Mantle’s last years are sad. The boy with the gapped-tooth smile that personified America’s pastime in perhaps its happiest decade, was slowly dying of alcoholism. Finally, he entered the Betty Ford Clinic and emerged sober. He remained dedicated to his sobriety and in a late in life effort to be a parent, tried to help his children find sobriety.
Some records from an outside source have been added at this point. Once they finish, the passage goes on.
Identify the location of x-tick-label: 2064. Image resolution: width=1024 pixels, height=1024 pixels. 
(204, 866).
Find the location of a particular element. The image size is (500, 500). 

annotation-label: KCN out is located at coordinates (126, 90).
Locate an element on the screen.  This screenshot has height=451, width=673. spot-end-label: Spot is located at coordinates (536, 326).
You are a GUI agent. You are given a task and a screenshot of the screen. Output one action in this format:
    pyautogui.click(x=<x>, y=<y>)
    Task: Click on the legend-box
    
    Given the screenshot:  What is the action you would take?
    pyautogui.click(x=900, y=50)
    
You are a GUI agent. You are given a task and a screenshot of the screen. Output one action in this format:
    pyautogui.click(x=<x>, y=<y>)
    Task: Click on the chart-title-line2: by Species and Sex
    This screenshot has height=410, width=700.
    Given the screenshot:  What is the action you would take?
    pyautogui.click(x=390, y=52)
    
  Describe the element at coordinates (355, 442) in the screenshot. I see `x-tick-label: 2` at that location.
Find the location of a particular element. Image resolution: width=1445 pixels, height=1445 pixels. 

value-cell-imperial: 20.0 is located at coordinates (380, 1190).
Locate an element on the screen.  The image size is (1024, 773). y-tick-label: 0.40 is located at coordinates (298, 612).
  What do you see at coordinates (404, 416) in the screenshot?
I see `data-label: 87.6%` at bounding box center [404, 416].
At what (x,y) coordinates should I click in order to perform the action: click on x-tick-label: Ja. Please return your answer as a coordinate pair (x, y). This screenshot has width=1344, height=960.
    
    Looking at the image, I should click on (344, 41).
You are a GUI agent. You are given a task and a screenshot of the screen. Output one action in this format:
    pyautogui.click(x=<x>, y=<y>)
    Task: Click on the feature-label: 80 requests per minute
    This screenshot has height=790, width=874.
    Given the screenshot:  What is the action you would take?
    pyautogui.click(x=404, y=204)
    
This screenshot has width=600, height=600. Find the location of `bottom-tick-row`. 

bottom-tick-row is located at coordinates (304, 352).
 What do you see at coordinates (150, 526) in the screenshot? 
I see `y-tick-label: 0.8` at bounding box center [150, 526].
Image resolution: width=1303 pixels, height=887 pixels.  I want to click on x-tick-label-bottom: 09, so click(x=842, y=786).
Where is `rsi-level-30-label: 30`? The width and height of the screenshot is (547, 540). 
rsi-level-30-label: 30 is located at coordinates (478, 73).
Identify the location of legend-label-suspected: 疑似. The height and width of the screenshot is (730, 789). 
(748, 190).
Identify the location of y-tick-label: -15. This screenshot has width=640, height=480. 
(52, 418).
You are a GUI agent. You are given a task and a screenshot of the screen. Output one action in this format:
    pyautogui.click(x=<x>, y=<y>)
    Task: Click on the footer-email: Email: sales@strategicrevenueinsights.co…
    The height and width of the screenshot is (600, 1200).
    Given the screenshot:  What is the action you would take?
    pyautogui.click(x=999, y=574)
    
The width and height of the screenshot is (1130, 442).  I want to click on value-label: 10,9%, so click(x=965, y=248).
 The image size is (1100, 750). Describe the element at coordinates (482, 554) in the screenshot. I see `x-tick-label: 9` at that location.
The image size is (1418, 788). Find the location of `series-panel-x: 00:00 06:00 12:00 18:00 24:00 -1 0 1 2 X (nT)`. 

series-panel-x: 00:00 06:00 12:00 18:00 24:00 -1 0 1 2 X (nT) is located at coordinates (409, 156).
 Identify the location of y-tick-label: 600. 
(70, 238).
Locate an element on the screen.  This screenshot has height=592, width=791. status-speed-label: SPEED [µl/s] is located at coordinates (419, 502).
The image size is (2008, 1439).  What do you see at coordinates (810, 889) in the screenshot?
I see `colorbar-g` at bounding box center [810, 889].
However, Mantle did not get sober soon enough. Years of constant inundation with alcohol had destroyed his liver and he needed a transplant. Less than a year sober, Mantle was in the hospital getting a new liver. He made a valiant effort at recovery and tried hard to put his personal life back into order. He reconciled with his wife and children. He spoke with remorse and regret about his drinking. However, it was a battle he was destined to lose. Mantle died in 1996, less than a year after receiving that new liver.
I’m fond of sports biographies and Leavy’s examination of Mantle’s life is exceptional. It’s one weakness is the interruptions of its otherwise flawlessly flowing narrative. The forensic examination of the long home run was tedious. The Mantle/Snider/Mays debate analysis overdone. There was perhaps too much about Mantle’s sex life in the narrative.
However, Leavy captures the complete Mantle. Mantle was a hero to a generation. He was a sports icon that transcended baseball into popular culture. He was a great athlete. He was also an alcoholic, a chronic adulterer, and sometimes a completely gauche asshole. In other words, he was a human being. And Leavy reveals Mickey Mantle as a human being who accomplished great things on and off the field and often behaved in the basest manner possible.
It was hard for me to relate to the book because Mantle’s career predates my awareness of baseball. I don’t remember Mickey Mantle the baseball player. My memories of Mantle are the guy who hawked autographs at $65 apiece. However, I came away from Leavy’s book with a larger understanding of just how important Mickey Mantle was to baseball and sports in general. Nobody has replaced him as an icon. In a day and age where the media is as apt to report off field transgressions as much as on field accomplishments, we’re not likely to ever see the likes of Mantle again in any sport.